Collected data entries

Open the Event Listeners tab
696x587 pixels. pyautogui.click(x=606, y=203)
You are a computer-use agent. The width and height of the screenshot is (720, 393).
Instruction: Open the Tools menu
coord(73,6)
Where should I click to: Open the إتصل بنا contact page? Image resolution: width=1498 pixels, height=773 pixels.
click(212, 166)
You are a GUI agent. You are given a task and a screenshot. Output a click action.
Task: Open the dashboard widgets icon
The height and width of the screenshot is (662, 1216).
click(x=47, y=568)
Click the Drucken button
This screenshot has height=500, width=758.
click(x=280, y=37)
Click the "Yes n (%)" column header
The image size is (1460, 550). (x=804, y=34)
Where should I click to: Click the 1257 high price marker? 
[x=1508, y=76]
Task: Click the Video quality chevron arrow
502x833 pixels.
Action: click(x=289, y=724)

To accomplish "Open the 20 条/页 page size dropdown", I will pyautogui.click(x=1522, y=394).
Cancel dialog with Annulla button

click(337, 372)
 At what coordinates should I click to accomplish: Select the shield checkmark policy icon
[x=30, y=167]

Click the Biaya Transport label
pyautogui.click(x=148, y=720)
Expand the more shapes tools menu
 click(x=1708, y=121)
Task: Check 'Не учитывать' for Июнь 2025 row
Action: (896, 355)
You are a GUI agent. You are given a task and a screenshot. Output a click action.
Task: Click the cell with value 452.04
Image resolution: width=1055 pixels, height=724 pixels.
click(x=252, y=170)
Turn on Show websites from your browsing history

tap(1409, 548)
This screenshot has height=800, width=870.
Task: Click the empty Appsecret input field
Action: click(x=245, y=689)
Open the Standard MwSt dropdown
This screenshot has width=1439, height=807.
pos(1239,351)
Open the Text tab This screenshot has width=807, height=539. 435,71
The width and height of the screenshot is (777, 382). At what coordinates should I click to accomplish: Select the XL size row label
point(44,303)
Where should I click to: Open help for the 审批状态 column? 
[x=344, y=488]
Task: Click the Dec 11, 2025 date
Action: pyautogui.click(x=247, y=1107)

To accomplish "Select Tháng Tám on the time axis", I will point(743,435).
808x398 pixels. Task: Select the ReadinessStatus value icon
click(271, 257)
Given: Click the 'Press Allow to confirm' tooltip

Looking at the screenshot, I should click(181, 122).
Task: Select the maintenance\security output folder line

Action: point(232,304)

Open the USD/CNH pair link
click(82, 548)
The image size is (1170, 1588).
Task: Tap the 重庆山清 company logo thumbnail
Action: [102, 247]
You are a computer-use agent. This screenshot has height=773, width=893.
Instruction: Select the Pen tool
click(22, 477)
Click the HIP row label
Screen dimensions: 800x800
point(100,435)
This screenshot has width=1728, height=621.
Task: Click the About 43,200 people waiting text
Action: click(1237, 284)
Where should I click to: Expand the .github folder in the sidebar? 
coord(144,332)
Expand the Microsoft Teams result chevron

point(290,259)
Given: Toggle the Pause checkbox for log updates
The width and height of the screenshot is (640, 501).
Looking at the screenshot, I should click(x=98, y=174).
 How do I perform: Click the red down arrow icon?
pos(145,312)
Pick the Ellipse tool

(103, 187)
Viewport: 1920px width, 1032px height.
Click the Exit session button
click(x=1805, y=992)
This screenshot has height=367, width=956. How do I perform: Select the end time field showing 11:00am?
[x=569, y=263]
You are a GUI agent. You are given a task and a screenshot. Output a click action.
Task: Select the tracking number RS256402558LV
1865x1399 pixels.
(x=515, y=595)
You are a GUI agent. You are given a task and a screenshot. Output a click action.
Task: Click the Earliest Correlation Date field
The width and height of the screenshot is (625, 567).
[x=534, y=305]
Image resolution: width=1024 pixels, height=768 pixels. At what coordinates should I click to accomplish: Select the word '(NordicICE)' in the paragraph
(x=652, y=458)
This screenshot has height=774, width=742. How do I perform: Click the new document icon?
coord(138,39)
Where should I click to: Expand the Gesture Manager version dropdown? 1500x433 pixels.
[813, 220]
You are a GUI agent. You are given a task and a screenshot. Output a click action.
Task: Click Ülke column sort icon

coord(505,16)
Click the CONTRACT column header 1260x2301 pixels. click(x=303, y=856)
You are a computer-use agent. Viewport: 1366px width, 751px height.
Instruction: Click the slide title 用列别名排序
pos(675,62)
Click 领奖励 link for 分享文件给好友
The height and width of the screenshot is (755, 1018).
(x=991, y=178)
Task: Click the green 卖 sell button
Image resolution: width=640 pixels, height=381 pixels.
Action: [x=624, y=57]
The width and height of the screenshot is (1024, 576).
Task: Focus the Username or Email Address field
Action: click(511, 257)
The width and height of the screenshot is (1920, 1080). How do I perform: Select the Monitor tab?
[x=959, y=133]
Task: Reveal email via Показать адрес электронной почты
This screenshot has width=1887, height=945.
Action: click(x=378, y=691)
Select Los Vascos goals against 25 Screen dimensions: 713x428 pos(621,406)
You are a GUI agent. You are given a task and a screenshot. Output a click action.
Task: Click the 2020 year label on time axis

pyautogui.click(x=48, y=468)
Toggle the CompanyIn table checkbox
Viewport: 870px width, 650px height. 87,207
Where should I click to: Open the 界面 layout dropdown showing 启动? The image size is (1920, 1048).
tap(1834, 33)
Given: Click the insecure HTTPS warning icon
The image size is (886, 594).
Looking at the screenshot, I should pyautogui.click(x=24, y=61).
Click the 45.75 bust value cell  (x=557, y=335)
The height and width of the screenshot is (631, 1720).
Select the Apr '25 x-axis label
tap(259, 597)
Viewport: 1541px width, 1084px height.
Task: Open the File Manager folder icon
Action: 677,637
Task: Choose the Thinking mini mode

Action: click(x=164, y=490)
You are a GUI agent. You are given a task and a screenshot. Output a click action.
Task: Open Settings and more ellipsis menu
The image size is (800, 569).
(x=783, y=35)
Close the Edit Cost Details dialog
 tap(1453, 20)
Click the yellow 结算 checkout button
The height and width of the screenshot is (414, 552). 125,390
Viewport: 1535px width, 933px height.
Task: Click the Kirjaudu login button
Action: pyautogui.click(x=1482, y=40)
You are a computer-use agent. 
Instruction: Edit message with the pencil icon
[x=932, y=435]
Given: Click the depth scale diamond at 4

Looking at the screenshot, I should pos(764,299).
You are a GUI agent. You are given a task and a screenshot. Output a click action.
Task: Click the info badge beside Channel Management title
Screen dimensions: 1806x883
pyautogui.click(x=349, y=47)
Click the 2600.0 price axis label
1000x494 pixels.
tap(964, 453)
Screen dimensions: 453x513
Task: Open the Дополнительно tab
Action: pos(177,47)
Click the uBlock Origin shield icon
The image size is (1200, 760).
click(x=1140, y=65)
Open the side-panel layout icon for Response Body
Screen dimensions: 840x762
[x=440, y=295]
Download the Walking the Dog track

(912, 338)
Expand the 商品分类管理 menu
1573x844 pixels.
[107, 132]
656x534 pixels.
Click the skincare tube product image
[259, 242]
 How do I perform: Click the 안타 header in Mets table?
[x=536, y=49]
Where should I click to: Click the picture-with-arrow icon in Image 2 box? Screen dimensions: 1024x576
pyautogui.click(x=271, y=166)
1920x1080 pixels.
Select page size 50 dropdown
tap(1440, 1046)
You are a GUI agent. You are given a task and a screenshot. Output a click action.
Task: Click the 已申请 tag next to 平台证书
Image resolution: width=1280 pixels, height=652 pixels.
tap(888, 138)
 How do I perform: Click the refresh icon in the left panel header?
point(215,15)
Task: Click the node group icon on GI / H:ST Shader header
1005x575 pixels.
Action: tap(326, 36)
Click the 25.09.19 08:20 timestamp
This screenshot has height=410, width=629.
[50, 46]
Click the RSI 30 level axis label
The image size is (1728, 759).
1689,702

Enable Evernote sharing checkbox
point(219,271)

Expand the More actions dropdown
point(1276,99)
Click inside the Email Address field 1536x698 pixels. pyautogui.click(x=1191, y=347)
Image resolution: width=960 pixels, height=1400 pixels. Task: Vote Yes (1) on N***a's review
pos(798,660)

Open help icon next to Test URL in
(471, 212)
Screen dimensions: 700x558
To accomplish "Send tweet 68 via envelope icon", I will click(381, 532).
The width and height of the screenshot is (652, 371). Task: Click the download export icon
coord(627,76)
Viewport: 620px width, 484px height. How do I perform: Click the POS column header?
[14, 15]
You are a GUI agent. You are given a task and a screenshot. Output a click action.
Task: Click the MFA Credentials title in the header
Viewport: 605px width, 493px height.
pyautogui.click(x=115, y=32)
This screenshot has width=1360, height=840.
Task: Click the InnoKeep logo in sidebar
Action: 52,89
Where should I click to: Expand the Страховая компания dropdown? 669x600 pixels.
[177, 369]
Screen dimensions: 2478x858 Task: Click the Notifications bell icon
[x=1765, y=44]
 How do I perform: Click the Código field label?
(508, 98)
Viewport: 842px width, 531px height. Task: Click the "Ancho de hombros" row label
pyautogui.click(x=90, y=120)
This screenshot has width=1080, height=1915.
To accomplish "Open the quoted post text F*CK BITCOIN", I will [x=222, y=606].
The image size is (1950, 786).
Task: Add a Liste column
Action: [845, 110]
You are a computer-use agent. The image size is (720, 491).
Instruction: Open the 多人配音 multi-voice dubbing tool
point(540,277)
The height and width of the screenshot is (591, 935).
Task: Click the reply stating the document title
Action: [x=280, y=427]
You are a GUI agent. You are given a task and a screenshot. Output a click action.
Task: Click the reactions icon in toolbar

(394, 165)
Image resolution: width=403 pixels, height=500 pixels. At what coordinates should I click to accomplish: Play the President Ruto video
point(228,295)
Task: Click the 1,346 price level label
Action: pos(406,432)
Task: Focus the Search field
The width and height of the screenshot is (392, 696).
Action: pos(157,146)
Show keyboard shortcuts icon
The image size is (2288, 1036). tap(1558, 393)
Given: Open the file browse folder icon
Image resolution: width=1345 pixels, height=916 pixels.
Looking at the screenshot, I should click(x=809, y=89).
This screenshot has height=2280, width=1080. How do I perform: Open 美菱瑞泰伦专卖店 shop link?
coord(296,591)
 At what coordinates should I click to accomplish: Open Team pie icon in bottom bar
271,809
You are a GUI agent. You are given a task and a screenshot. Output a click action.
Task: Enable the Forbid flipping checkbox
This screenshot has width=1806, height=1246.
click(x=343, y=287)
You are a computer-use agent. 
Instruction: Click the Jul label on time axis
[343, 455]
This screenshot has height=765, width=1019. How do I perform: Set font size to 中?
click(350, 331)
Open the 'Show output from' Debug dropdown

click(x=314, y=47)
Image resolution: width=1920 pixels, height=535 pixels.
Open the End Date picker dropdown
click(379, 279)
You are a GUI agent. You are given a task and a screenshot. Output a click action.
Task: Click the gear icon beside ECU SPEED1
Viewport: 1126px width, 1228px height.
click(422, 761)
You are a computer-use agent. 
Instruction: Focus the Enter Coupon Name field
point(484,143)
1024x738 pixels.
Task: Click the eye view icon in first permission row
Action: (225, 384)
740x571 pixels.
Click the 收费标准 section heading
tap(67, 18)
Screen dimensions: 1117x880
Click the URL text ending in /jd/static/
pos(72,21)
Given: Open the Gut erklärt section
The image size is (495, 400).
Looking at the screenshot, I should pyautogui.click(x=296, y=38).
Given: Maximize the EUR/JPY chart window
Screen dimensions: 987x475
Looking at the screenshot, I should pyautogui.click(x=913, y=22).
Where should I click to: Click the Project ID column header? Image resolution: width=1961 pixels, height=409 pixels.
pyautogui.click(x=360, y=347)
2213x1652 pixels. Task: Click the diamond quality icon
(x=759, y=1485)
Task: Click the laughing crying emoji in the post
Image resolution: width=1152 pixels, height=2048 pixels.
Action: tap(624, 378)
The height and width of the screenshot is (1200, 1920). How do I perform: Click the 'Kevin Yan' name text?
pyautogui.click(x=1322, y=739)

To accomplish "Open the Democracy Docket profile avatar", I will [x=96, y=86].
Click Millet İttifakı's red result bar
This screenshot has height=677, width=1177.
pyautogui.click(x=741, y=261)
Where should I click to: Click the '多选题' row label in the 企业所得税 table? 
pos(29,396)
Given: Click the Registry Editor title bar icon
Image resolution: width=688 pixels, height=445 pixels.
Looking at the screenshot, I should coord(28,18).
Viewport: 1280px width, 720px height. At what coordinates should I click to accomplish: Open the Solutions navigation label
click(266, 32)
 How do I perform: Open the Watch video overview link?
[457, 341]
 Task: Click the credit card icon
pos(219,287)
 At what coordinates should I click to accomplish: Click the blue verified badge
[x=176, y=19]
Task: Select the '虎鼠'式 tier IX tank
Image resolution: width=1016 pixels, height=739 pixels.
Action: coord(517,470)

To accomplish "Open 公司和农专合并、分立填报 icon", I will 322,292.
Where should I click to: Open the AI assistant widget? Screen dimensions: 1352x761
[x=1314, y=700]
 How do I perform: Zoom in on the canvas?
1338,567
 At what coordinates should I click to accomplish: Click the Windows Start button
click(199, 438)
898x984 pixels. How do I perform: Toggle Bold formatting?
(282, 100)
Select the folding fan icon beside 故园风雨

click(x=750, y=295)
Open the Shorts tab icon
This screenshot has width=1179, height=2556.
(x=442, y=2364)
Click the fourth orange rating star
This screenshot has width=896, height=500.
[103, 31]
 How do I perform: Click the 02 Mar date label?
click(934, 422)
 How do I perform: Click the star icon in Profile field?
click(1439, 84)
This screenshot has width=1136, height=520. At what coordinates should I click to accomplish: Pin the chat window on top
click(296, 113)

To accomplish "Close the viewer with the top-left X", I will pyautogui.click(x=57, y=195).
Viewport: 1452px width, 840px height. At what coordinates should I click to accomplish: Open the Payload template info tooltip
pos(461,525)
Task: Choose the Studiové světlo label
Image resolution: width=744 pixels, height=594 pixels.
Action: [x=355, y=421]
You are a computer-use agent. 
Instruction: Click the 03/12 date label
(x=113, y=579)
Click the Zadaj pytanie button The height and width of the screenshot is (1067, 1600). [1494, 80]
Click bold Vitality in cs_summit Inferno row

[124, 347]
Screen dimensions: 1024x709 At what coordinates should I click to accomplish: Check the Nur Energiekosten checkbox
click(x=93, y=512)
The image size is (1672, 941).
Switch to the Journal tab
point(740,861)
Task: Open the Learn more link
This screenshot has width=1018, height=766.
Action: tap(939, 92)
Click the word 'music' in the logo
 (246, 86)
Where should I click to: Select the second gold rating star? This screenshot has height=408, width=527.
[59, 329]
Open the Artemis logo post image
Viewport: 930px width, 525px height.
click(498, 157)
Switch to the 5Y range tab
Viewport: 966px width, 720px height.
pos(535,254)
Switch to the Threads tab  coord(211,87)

** Task objective **
Give again exactly, and only, the lines above starting at the one with "The height and width of the screenshot is (1200, 1920)." and ending at the one with "Click Millet İttifakı's red result bar".

** Task solution **
The height and width of the screenshot is (1200, 1920). How do I perform: Click the 'Kevin Yan' name text?
pyautogui.click(x=1322, y=739)

To accomplish "Open the Democracy Docket profile avatar", I will [x=96, y=86].
Click Millet İttifakı's red result bar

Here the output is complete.